On January 18, 2007, Katrina Swett announced her candidacy for the U.S. Senate in the 2008 elections in New Hampshire, in hopes of being the Democratic nominee to unseat incumbent Republican John E. Sununu. She began fundraising for the 2008 Senate campaign. After former Governor and 2002 nominee Jeanne Shaheen announced her candidacy, Swett withdrew and endorsed Shaheen, who later won the election.

===2010 U.S. House of Representatives campaign===

On January 14, 2010, Katrina Swett announced her candidacy for the Democratic Primary for Congress in New Hampshire's 2nd congressional district in the 2010 elections. Her more left-leaning opponent, Ann McLane Kuster, won the primary election, but Kuster lost in the general election to her Republican opponent, Charles Bass.

Ann Kuster won the general election in the 2012 U.S. House of Representatives campaign.

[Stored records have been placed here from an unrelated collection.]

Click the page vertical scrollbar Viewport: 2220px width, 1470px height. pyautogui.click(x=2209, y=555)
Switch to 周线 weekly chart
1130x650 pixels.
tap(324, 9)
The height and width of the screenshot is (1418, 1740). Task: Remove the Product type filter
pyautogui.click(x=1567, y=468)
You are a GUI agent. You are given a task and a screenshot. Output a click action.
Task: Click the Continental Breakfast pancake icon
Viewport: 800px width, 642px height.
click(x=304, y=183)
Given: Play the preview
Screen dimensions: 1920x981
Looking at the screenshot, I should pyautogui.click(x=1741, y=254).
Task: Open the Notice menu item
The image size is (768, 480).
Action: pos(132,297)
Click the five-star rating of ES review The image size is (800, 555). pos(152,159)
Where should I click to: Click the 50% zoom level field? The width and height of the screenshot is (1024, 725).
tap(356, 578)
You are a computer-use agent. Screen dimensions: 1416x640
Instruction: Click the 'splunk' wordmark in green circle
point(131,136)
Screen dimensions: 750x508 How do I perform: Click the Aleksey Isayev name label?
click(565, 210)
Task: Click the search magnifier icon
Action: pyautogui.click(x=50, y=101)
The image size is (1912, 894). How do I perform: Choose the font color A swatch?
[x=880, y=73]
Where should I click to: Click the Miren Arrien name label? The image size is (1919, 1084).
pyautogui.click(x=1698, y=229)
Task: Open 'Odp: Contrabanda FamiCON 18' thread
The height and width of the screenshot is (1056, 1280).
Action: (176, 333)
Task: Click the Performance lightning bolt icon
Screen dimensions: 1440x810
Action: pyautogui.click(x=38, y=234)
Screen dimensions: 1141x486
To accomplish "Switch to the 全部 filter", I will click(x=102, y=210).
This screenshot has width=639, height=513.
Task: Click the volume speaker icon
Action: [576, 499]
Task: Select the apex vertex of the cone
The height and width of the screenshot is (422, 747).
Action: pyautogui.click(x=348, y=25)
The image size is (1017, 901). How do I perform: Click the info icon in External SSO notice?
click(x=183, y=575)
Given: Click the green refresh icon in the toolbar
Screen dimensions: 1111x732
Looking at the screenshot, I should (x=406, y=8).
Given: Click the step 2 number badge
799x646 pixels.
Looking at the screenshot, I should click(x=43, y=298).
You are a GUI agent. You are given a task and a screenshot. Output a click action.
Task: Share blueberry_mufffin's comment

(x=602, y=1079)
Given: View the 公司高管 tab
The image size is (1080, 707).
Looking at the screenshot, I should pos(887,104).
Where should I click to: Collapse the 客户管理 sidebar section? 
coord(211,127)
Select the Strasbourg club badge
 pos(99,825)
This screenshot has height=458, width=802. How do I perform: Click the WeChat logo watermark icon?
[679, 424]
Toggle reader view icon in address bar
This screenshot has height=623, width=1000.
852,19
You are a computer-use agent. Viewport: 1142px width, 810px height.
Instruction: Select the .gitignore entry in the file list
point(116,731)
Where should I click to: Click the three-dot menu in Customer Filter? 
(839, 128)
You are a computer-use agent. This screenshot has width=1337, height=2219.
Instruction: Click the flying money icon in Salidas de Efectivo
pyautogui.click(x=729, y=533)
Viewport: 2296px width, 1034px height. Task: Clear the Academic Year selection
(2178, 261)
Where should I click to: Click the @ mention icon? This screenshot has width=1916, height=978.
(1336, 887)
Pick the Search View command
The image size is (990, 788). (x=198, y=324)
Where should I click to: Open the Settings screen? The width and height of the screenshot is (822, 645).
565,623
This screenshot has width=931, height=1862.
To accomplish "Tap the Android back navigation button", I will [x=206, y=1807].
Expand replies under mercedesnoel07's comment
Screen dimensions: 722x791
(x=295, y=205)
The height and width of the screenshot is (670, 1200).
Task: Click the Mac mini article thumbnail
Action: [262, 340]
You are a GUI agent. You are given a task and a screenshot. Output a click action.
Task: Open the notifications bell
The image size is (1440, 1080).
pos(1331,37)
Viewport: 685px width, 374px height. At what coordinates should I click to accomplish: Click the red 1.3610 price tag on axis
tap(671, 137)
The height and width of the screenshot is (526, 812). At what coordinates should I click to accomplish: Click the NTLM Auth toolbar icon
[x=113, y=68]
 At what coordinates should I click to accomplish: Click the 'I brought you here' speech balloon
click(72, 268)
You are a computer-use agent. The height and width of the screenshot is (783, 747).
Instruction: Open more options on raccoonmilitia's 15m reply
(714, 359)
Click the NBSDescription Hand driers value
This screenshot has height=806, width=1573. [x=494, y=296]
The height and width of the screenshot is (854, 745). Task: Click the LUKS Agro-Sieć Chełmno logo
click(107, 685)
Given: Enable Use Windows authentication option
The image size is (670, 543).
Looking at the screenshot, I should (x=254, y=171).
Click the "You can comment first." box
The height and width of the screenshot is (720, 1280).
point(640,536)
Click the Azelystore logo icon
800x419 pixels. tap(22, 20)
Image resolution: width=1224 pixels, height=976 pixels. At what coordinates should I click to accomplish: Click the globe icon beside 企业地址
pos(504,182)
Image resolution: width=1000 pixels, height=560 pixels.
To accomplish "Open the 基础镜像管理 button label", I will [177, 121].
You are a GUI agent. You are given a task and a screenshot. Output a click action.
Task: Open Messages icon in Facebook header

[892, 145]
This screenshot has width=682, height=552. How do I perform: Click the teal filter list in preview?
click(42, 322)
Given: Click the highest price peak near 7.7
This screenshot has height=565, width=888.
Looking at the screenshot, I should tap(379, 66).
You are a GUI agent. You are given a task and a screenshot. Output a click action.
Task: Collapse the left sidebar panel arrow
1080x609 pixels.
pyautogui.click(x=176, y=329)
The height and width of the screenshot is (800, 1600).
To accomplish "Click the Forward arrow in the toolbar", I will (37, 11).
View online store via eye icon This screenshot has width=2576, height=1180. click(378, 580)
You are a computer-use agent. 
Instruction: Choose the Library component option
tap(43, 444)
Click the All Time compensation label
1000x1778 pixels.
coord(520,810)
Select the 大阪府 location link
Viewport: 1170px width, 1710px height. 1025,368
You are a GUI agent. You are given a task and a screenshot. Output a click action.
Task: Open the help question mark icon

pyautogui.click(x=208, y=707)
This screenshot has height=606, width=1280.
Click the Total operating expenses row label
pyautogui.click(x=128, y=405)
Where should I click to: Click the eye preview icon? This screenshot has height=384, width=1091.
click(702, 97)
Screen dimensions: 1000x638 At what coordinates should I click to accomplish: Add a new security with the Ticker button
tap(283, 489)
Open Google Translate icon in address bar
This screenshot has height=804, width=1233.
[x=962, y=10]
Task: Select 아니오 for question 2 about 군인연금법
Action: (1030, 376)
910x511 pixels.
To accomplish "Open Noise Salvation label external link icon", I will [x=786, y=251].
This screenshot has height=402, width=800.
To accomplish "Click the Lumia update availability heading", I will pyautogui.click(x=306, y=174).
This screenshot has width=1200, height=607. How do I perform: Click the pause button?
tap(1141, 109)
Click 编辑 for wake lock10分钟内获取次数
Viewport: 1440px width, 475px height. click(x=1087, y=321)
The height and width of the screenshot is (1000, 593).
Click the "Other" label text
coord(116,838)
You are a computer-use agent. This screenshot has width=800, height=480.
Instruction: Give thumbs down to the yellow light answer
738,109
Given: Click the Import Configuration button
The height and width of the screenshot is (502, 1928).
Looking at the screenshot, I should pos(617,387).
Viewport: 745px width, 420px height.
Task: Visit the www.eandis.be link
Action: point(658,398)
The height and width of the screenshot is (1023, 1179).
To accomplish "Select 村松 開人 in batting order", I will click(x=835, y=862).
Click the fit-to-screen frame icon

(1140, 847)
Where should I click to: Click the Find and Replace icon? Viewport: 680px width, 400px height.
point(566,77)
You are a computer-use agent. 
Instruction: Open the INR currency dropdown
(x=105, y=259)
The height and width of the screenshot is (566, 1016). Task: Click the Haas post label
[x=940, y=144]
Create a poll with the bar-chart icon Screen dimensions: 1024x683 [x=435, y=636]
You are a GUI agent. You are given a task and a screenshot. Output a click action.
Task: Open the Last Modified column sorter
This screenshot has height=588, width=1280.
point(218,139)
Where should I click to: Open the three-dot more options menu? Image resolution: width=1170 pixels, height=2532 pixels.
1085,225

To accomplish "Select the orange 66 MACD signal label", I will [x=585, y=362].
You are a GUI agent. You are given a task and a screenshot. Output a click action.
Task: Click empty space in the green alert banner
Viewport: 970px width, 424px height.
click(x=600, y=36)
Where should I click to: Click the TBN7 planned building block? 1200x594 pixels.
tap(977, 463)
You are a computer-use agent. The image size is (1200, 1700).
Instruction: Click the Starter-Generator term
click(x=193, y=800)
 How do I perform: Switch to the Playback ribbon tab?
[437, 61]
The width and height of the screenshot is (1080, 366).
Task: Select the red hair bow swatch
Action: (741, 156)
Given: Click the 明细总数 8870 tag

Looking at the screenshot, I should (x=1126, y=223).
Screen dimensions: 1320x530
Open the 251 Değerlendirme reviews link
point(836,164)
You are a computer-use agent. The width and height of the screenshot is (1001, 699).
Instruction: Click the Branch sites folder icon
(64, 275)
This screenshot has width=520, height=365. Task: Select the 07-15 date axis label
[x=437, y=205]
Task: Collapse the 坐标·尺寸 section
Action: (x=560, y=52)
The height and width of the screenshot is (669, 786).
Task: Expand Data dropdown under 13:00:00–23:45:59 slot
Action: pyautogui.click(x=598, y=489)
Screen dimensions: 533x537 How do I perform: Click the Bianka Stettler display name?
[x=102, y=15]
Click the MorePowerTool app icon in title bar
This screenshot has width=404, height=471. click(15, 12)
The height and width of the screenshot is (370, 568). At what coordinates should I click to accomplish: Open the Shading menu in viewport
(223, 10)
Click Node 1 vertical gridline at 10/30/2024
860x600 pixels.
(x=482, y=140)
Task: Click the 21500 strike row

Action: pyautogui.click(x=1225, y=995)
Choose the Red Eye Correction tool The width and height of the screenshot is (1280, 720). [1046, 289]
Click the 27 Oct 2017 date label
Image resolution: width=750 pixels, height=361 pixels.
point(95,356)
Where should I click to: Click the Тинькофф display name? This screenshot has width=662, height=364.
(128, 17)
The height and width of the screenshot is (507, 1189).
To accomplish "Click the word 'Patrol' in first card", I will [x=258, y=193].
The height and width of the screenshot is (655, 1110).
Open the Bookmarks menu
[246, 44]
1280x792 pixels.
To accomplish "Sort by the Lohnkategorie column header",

== Defender of human rights and religious freedom ==
Katrina Lantos Swett has made a significant contribution to the field of human rights. She is the President of the Lantos Foundation for Human Rights and Justice, established in 2008 to perpetuate the legacy of her father. She served as Vice-President and President of the United States Commission on International Religious Freedom. Additionally, she is the Co-Chair of the Board of the Committee for Human Rights in North Korea (HRNK).

Since 2021, she has co-chaired the annual International Religious Freedom Summit (IRF) with Sam Brownback, a former Ambassador-at-Large for International Religious Freedom.